Essas exigências existem nas esferas federal, estadual e municipal e variam conforme o porte da empresa, atividade exercida e regime tributário adotado.
Por que essas obrigações merecem atenção:
Manter a regularidade fiscal é essencial para o funcionamento saudável do negócio. Quando a empresa deixa de cumprir alguma exigência, pode enfrentar diversos problemas, como:
• Multas e penalidades financeiras;
• Bloqueio ou dificuldade para emitir certidões negativas;
• Restrições para obtenção de crédito;
• Risco de autuações e fiscalizações;
• Impactos na reputação perante clientes e fornecedores.
Para empresas menores, que geralmente contam com equipes reduzidas, esse acompanhamento exige organização e apoio contábil constante.
As obrigações tributárias são divididas em duas categorias.
Obrigação principal:
Relaciona-se ao pagamento de tributos devidos, como:
• IRPJ;
• CSLL;
• ICMS;
• ISS;
• Contribuições previdenciárias.
Obrigação acessória:
Refere-se ao fornecimento de dados e cumprimento de procedimentos administrativos, por exemplo:
• Emissão de notas fiscais;
• Escrituração contábil e fiscal;
• Envio de declarações periódicas;
• Atualização cadastral perante órgãos públicos.
Mesmo sem gerar pagamento imediato, o descumprimento dessas responsabilidades pode trazer sérias consequências.
Algumas declarações exigidas:
Conforme o enquadramento tributário, a empresa pode ter que apresentar diferentes declarações ao Fisco.
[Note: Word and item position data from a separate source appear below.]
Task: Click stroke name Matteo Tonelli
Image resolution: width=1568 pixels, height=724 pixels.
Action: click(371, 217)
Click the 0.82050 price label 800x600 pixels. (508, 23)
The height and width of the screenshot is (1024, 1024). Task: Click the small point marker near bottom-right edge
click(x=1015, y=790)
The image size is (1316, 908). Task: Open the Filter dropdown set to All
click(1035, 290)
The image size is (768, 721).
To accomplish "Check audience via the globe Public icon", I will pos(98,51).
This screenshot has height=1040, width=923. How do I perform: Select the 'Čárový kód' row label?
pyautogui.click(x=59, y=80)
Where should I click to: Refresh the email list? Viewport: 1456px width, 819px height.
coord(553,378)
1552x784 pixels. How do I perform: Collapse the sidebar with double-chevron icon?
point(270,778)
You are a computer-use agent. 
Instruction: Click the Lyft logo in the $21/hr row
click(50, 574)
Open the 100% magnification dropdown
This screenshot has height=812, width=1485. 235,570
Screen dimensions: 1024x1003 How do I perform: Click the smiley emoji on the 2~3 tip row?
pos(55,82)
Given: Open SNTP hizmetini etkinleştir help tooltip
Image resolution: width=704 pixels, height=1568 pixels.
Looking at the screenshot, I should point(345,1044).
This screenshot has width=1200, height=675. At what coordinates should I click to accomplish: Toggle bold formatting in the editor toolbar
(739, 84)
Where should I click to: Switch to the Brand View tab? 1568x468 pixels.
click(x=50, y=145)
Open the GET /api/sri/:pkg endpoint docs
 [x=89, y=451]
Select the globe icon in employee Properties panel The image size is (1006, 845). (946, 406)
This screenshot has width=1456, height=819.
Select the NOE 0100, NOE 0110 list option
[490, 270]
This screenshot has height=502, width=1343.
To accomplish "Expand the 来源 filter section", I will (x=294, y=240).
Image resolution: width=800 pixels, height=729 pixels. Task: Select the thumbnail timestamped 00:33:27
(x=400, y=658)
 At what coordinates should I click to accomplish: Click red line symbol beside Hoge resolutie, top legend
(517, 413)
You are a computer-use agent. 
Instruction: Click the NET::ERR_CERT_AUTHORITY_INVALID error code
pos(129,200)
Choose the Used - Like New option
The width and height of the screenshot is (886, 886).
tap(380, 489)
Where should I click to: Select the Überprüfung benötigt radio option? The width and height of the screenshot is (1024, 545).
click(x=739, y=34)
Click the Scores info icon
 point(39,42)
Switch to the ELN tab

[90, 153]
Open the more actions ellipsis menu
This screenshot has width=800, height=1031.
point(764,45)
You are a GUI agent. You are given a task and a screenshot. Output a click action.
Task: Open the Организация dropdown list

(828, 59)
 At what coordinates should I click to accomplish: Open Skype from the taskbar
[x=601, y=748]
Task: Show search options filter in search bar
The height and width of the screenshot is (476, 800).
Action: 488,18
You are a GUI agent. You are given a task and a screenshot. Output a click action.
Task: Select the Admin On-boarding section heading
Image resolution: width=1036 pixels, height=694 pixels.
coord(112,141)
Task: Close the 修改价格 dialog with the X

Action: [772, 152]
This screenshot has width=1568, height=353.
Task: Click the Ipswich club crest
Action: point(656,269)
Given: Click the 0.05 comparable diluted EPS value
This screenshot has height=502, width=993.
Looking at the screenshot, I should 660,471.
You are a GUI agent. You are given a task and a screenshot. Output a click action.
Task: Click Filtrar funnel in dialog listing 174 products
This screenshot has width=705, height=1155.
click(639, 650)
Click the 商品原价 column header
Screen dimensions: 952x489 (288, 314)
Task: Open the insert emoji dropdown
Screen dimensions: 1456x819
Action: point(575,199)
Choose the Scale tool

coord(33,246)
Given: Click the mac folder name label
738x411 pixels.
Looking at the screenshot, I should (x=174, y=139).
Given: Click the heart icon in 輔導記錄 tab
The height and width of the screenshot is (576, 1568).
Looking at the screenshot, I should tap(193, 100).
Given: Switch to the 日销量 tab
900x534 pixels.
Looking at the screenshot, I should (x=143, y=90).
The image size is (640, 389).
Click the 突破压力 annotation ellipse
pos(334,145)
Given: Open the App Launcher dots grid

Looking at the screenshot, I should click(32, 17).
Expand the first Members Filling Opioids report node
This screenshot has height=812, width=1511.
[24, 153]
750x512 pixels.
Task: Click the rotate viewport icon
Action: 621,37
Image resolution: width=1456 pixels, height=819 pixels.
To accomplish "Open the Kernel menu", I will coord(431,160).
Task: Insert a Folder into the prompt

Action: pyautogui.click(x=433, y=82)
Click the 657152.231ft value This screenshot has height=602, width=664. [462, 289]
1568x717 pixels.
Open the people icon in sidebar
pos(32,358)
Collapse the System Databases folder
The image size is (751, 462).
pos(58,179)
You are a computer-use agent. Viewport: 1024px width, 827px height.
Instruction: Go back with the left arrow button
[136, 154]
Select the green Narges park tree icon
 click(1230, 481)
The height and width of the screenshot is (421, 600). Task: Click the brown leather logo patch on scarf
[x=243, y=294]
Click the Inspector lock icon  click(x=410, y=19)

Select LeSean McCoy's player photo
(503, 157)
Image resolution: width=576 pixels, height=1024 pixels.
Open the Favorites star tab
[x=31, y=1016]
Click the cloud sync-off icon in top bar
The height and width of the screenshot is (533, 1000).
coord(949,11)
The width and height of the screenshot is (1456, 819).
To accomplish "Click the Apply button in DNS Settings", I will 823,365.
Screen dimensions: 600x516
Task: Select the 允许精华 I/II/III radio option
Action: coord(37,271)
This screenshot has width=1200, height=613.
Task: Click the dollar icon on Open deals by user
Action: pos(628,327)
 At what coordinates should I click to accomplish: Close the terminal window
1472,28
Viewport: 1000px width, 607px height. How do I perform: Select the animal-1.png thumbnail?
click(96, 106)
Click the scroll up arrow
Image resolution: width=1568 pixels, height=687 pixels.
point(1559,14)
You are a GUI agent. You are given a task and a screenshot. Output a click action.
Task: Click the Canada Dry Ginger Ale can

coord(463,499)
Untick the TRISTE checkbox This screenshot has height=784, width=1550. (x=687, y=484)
Entre as mais comuns estão:
• PGDAS-D: Utilizado por empresas do Simples Nacional para apuração mensal de tributos;
• DASN-SIMEI: Declaração anual do MEI;
• DEFIS: Informações econômicas e fiscais de empresas do Simples Nacional;
• DCTFWeb: Comunicação de débitos tributários e contribuições previdenciárias;
• ECD e ECF: Escriturações contábil e fiscal digitais;
• EFD-Contribuições: Apuração do Pis/Pasep e da Cofins;
• EFD-ICMS/IPI: Obrigação que alimenta o sistema SPED, fornecendo informações para os Estados e a União;
• EFD-Reinf: Retenções e outras informações fiscais;
• eSocial: Dados trabalhistas, previdenciários e folha de pagamento;
• DeSTDA: Obrigação estadual relacionada ao ICMS no Simples Nacional.
Cada uma dessas exigências possui regras próprias e datas específicas de entrega.
A importância da organização interna:
Para cumprir todas as exigências legais, a empresa precisa manter controles eficientes. Algumas práticas indispensáveis incluem:
• Conciliação bancária e de recebimento de cartões de crédito diária realizada pelo setor financeiro da empresa;
• Arquivamento correto de documentos;
• Integração entre setores contábil, financeiro e RH;
• Conferência periódica de dados fiscais;
• Controle de estoque eficaz.
Uma gestão desorganizada aumenta o risco de erros, atrasos e retrabalho.
Gestão fiscal transmite mais confiança ao mercado:
Cuidar das obrigações fiscais não deve ser visto apenas como exigência legal, mas como parte da estratégia do negócio. Empresas organizadas fiscalmente transmitem mais confiança ao mercado, reduzem riscos e ganham melhores condições para crescer.
Conclusão:
As obrigações fiscais vão muito além do pagamento de tributos. Elas envolvem uma série de procedimentos, declarações e controles que garantem a conformidade da empresa perante o Fisco. Diante da complexidade e da frequência dessas exigências, investir em organização, tecnologia e suporte contábil é fundamental para manter a empresa regular e preparada para evoluir com segurança.